| Text |
(begin)

For decades the discipline of architecture has been gazing at itself in the flattering mirror held up by overly obliging critics. And for this reason the demise of architecture criticism in the newspapers reflects a much larger problem: the implicit assumption, on the part of the public, that architecture is more or less decorative, even irrelevant; that in a world beset with systemic problems, architects, at least as typically presented by critics like Ouroussoff, seem to have little to offer — or at least, little beyond the kinds of expertly rendered blue-sky speculations that enhance academic reputations but have zero chance of being realized. To counter that impression, architecture critics need to think big — to reverse the mirror and show what buildings reveal about the nature of contemporary problems, and how profoundly buildings are implicated in the economic, social and environmental dilemmas we face and how they might thus contribute to effective and grounded solutions. This kind of criticism will make the discipline more relevant, and more compelling to read about. And as I have learned writing about design for the Huffington Post, the public wants to know what we have to say about the issues of the day.
Get Real
Chuck Close not only enlarged the scale of portraiture; he also looked at it (so to speak) up close, painting not faces, but photographs of faces. As he says, the photographs were “far more interesting because there was a range of focus. The tip of the nose blurred, the ears and everything else went out of focus.” By looking at something familiar from a new perspective, with his eyes wide open, he began to see realities that other portrait painters had overlooked.

(end)

| Data supplied |
(begin)

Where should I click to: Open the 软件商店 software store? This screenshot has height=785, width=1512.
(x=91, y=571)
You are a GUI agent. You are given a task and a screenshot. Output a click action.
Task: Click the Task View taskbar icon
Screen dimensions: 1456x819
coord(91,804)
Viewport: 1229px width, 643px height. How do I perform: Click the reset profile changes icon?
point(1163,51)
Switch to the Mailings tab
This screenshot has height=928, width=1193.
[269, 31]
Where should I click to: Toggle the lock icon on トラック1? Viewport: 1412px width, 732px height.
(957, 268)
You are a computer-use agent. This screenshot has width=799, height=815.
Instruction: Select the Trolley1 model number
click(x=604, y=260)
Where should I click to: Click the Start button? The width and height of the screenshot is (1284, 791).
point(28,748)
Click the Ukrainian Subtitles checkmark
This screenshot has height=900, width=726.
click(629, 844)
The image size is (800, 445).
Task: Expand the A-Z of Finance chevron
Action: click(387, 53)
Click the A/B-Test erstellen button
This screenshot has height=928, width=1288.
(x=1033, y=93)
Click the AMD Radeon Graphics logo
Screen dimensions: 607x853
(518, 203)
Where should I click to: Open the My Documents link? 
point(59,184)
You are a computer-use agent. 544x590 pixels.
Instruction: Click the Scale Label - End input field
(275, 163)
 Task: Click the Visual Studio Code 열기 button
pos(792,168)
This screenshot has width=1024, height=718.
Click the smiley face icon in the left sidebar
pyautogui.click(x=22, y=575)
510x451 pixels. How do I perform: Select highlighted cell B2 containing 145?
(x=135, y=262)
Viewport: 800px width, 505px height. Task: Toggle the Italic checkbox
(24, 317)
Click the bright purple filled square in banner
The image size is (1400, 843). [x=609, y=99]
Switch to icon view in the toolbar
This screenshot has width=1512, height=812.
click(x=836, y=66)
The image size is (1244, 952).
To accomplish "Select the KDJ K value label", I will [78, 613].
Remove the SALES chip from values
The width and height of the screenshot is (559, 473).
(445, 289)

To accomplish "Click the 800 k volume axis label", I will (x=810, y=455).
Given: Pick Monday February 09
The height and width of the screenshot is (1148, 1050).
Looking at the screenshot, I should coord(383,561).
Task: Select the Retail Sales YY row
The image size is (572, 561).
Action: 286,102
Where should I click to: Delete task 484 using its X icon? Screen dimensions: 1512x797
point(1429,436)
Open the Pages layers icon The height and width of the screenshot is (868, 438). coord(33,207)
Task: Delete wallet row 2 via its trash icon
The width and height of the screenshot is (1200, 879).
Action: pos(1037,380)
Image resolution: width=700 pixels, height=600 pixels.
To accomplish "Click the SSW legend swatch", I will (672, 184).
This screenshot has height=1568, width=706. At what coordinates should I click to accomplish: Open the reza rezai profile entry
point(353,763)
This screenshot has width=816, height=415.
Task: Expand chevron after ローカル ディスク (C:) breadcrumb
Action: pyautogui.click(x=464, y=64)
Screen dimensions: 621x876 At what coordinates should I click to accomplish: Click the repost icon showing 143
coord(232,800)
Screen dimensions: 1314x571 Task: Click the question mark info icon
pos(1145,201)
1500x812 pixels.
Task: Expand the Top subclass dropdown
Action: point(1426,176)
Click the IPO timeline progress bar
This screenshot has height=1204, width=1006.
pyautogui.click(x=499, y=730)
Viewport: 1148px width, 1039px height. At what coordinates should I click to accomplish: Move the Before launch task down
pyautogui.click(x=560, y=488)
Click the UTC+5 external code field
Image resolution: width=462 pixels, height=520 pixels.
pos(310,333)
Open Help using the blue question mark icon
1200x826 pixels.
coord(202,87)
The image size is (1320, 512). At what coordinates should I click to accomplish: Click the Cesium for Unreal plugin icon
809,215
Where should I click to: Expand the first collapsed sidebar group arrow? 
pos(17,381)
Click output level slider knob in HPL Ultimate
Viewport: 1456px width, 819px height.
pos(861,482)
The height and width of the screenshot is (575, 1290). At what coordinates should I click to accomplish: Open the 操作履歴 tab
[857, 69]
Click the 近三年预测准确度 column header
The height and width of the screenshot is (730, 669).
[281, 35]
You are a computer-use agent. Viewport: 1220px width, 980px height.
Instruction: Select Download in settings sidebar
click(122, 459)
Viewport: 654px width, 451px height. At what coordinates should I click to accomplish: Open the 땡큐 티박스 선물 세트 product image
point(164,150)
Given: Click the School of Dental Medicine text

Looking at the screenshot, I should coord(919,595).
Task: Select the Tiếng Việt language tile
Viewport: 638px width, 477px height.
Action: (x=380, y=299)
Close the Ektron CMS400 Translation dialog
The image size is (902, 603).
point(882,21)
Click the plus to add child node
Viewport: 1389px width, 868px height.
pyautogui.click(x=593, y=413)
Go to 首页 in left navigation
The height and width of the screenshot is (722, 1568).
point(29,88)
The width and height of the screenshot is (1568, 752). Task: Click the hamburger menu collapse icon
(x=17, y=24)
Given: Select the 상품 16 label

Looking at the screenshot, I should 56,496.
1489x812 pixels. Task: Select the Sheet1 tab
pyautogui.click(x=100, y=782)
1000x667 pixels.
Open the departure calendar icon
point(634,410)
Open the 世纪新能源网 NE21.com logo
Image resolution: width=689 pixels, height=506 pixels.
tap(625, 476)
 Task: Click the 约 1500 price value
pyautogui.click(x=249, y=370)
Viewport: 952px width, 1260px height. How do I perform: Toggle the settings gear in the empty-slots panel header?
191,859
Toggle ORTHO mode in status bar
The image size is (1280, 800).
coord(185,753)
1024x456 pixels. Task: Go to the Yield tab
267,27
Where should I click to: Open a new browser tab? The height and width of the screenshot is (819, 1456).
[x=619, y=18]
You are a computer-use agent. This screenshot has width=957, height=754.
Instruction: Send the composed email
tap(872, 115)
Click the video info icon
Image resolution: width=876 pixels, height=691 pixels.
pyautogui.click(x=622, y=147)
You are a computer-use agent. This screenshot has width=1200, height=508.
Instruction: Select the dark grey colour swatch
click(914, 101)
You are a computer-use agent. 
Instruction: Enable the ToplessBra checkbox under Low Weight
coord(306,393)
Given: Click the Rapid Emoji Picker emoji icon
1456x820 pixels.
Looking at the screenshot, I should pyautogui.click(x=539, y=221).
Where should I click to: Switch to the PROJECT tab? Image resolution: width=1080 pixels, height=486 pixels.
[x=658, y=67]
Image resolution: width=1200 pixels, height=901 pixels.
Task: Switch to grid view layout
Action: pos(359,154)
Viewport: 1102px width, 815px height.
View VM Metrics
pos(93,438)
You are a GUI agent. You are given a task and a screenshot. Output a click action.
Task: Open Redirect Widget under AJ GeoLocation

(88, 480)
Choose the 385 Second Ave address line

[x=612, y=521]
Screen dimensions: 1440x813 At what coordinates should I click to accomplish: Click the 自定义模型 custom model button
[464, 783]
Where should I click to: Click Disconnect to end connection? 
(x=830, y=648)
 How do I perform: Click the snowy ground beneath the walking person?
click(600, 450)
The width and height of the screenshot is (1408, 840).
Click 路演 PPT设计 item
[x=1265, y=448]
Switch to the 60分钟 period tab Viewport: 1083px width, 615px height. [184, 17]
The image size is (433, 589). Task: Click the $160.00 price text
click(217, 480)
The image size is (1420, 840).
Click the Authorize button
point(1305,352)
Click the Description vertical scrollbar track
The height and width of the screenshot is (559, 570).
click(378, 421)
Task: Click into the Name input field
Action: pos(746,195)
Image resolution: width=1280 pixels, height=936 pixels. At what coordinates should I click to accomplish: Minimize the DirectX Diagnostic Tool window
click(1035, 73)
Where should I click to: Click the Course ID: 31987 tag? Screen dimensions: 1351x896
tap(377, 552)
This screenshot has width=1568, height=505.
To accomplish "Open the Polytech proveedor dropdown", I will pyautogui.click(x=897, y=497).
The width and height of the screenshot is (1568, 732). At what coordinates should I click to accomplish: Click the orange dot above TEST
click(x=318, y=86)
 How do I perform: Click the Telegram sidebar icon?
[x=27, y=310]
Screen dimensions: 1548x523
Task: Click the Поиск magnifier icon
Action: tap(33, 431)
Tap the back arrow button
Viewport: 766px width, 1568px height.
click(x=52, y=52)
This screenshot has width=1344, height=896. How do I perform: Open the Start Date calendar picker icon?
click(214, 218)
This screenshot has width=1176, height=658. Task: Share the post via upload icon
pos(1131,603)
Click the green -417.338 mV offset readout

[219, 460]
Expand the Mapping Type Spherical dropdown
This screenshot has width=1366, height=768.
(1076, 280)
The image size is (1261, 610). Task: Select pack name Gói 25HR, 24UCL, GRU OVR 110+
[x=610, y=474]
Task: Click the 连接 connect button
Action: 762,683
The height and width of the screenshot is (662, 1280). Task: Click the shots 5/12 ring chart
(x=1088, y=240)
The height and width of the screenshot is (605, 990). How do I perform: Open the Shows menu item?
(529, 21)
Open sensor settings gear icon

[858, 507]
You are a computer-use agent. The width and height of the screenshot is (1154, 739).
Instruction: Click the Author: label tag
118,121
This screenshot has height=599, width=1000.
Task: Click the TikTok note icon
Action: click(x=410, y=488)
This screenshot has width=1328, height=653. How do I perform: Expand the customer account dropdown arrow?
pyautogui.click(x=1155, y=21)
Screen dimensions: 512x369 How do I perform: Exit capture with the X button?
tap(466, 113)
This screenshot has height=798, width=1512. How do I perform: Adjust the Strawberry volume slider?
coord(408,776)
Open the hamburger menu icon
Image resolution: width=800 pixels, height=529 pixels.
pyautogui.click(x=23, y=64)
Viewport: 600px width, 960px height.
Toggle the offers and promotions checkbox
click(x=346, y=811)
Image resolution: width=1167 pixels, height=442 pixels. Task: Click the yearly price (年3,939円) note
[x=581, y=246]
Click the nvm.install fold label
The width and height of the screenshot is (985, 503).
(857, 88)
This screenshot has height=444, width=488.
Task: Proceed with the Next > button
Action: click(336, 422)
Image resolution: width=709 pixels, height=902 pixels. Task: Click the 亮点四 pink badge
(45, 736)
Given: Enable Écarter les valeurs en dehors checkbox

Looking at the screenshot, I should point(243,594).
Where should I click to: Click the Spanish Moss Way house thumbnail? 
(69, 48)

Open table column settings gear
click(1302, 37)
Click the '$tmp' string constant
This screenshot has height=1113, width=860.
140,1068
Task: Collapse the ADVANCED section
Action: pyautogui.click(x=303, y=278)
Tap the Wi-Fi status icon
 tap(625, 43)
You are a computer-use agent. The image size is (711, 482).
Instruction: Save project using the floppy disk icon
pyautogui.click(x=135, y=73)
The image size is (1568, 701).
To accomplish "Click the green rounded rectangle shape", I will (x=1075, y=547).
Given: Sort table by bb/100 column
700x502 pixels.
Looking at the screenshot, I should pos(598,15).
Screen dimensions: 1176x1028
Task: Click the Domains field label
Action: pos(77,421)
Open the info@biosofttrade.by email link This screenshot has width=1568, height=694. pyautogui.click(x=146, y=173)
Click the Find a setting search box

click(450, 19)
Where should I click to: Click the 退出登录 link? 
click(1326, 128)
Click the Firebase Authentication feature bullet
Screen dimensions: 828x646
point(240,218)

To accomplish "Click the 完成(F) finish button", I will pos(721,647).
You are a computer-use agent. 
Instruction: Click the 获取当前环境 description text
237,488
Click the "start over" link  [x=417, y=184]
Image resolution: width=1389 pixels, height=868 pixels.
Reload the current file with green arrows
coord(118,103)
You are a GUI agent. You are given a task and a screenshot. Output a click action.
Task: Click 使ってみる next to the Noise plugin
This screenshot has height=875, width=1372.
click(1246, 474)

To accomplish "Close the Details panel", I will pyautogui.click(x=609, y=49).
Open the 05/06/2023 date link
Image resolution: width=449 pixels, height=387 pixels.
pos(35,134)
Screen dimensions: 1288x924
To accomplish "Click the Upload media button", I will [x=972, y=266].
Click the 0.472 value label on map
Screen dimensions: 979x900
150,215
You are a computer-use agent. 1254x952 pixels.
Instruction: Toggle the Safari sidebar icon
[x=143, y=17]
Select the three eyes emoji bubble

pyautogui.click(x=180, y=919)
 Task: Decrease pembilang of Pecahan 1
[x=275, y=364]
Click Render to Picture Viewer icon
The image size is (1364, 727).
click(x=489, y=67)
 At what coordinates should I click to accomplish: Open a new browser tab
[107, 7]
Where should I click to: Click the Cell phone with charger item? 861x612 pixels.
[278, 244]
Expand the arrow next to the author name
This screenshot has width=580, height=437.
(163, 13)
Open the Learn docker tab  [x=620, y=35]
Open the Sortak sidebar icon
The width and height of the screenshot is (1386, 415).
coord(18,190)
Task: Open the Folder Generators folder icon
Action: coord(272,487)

(end)

| Stated task |
According to the text, what publication has the writer written about design for? The records have no connection to the text.

| Response to this task |
The Huffington Post.